**Prompt:**
Find "Tap the back" and "Viewport: 327px width, 169px height." in the records below. Copy the lines holding them and every line between, exactly, and no others.

.....

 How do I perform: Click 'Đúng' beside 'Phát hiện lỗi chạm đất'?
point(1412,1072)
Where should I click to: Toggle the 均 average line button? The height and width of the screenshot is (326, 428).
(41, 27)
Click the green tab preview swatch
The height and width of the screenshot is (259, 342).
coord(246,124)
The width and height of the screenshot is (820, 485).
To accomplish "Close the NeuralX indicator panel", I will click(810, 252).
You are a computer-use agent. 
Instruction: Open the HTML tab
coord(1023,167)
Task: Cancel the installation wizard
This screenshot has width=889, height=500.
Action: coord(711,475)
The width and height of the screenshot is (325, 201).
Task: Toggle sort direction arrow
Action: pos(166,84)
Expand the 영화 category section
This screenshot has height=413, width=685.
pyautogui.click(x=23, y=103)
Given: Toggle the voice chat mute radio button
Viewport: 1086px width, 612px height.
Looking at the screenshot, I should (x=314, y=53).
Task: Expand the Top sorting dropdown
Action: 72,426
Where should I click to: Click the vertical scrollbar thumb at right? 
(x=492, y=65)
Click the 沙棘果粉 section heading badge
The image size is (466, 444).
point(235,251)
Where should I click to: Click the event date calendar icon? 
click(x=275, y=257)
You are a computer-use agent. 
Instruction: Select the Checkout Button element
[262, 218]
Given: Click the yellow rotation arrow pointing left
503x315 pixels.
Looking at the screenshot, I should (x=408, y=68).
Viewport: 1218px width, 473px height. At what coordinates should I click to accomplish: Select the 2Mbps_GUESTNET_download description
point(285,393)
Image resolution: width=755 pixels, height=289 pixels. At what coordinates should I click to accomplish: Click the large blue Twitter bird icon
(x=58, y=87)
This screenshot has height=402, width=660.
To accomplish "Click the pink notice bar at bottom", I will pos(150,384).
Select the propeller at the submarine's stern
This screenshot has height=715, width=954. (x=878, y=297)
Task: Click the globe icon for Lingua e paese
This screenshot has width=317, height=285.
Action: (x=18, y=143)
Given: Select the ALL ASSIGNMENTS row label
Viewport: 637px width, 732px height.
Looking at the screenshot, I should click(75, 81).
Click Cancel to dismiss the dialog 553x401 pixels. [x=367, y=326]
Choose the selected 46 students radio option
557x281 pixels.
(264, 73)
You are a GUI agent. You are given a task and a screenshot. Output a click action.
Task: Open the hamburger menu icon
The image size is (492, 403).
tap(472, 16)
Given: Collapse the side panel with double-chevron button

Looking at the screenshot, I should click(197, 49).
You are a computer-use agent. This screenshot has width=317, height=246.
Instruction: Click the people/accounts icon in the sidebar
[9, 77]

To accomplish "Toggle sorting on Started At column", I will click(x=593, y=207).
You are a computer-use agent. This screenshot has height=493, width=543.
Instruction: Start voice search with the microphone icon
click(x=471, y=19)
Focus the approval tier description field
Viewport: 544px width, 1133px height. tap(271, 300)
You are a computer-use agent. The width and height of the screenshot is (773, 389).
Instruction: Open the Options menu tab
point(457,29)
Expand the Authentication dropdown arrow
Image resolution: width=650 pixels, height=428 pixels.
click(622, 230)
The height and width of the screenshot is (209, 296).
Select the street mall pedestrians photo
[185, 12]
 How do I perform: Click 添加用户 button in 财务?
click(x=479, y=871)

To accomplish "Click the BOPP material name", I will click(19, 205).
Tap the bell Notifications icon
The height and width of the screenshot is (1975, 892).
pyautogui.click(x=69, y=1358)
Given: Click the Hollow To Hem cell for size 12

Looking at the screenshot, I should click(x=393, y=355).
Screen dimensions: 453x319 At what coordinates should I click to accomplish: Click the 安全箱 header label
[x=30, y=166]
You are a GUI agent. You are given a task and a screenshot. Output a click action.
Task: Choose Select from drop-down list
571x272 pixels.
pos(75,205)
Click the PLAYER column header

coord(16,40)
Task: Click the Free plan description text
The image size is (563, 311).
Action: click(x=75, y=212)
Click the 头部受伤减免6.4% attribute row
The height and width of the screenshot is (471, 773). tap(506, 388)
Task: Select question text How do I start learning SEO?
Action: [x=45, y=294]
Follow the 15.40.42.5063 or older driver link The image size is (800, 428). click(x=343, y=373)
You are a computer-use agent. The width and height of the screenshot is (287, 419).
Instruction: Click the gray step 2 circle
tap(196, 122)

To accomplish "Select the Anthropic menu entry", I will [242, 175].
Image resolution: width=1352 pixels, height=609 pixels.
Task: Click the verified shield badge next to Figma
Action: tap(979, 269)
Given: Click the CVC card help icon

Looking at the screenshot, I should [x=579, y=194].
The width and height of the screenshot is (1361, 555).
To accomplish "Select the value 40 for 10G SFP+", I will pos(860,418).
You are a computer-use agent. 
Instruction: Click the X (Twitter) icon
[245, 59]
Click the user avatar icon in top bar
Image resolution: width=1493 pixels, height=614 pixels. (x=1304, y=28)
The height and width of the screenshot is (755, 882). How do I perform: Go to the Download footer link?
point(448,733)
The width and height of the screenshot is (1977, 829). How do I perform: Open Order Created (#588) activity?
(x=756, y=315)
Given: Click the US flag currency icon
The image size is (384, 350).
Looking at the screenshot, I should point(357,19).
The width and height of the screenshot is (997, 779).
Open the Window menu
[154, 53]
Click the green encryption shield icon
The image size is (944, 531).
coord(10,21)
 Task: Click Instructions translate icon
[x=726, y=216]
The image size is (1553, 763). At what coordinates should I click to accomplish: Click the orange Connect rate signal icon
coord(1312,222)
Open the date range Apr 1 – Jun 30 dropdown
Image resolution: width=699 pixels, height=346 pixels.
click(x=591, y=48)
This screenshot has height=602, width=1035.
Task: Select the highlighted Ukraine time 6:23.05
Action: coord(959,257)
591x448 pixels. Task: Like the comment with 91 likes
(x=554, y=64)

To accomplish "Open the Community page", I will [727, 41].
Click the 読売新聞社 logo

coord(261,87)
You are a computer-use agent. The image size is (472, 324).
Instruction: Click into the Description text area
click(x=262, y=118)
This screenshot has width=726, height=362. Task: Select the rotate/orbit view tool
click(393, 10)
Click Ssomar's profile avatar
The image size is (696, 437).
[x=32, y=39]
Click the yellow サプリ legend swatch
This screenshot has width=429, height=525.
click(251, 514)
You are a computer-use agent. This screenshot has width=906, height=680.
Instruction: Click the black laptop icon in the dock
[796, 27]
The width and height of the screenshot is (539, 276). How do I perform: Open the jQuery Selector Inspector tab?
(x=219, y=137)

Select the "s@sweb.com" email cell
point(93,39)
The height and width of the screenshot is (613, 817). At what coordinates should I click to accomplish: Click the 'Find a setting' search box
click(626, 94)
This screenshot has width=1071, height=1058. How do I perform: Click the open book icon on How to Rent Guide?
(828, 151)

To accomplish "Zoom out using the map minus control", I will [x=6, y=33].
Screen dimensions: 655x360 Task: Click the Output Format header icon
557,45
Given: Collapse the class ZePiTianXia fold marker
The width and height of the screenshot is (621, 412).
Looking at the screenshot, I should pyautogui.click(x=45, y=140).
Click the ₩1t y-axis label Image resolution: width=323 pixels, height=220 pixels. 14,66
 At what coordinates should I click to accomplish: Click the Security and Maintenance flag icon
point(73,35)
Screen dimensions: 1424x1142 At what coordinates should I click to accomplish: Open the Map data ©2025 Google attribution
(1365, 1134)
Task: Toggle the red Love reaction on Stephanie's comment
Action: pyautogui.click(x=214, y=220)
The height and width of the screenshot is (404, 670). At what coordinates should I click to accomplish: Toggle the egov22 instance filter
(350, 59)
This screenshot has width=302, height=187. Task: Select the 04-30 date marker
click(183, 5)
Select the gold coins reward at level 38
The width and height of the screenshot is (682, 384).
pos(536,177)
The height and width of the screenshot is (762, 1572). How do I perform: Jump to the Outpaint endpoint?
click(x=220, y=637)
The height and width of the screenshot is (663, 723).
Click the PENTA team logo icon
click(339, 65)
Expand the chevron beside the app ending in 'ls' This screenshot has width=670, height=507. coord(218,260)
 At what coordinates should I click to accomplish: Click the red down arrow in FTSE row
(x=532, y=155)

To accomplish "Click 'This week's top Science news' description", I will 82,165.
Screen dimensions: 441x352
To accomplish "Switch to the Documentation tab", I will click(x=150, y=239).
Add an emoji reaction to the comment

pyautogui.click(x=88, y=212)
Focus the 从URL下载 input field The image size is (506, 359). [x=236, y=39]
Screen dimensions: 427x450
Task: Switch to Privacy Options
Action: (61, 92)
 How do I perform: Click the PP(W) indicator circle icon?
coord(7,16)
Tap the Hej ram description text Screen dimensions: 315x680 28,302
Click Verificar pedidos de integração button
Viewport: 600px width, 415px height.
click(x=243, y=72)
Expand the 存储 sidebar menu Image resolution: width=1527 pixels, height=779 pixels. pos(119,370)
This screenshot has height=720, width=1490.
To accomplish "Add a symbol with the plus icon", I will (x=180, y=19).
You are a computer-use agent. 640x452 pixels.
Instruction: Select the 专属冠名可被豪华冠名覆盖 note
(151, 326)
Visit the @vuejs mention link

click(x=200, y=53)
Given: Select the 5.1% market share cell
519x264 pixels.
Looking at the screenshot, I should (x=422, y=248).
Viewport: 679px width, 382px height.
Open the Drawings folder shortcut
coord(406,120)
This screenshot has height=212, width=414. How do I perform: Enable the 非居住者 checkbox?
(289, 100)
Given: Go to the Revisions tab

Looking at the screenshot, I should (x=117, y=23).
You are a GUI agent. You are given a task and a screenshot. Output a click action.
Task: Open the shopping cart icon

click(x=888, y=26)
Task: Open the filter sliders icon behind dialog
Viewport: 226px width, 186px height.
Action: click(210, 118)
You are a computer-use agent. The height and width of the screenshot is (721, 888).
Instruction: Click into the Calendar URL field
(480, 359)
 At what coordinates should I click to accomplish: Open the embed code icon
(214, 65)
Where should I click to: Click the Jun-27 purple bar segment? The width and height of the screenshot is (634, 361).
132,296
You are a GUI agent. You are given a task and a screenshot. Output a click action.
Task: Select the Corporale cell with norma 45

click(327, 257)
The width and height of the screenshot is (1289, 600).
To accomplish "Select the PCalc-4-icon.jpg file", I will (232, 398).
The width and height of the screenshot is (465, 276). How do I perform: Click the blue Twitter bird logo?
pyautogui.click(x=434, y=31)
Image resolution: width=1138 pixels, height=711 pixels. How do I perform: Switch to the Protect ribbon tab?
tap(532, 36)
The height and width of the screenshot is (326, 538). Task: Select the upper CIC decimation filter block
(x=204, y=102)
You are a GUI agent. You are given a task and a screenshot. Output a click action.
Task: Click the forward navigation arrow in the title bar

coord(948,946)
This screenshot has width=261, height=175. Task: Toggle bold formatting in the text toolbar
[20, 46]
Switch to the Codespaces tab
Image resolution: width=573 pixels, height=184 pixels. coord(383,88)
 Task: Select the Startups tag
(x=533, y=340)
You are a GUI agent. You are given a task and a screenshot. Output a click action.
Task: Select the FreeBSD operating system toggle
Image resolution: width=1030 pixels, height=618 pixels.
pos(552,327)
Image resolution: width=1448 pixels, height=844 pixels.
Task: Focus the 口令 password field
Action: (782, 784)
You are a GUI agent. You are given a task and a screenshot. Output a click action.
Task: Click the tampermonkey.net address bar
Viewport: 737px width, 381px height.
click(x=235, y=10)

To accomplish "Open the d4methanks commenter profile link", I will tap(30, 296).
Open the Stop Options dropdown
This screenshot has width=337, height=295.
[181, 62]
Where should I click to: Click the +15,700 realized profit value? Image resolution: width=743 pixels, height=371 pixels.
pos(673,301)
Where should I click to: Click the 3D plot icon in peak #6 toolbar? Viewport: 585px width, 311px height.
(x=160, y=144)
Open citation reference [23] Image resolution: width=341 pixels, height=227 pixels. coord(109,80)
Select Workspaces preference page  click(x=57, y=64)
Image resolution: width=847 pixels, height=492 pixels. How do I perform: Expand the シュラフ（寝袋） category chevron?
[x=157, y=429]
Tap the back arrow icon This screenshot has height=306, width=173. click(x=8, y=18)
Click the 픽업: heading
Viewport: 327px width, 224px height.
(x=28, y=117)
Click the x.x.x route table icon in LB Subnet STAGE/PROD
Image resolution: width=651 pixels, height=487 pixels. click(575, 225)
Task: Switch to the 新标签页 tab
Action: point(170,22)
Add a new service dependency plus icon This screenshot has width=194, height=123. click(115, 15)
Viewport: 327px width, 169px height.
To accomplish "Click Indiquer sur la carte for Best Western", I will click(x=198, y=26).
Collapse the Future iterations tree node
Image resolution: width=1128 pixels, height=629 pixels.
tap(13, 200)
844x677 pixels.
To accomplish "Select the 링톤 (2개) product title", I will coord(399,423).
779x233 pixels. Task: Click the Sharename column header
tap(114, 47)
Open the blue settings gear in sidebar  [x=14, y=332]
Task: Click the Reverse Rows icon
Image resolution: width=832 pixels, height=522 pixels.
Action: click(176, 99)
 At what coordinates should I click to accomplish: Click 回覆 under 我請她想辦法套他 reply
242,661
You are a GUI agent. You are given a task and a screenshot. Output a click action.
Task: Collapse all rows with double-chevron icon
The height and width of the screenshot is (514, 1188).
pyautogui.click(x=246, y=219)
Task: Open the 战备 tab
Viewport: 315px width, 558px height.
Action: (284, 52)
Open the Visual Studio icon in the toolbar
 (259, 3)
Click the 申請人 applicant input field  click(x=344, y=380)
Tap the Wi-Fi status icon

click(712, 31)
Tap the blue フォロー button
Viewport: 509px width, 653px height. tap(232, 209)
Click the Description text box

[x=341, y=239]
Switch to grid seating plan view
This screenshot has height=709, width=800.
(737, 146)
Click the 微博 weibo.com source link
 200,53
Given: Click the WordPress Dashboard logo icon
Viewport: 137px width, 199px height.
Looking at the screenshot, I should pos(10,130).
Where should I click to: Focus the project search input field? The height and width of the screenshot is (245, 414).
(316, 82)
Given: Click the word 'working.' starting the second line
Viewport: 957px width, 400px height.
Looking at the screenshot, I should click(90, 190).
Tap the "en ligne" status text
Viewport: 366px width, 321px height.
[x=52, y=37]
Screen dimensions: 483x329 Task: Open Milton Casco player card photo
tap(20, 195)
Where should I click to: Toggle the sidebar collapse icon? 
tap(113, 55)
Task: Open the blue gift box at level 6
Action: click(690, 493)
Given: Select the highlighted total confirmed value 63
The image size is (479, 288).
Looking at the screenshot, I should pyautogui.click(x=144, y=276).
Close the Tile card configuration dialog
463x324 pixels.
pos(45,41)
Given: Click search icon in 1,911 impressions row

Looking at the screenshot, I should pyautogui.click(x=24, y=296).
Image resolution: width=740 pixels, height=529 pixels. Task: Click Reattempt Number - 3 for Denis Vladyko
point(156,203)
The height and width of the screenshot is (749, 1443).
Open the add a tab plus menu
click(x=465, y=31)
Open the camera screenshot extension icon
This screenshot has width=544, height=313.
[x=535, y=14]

.....

**Response box:**
Tap the back arrow icon This screenshot has height=306, width=173. click(x=8, y=18)
Click the 픽업: heading
Viewport: 327px width, 224px height.
(x=28, y=117)
Click the x.x.x route table icon in LB Subnet STAGE/PROD
Image resolution: width=651 pixels, height=487 pixels. click(575, 225)
Task: Switch to the 新标签页 tab
Action: point(170,22)
Add a new service dependency plus icon This screenshot has width=194, height=123. click(115, 15)
Viewport: 327px width, 169px height.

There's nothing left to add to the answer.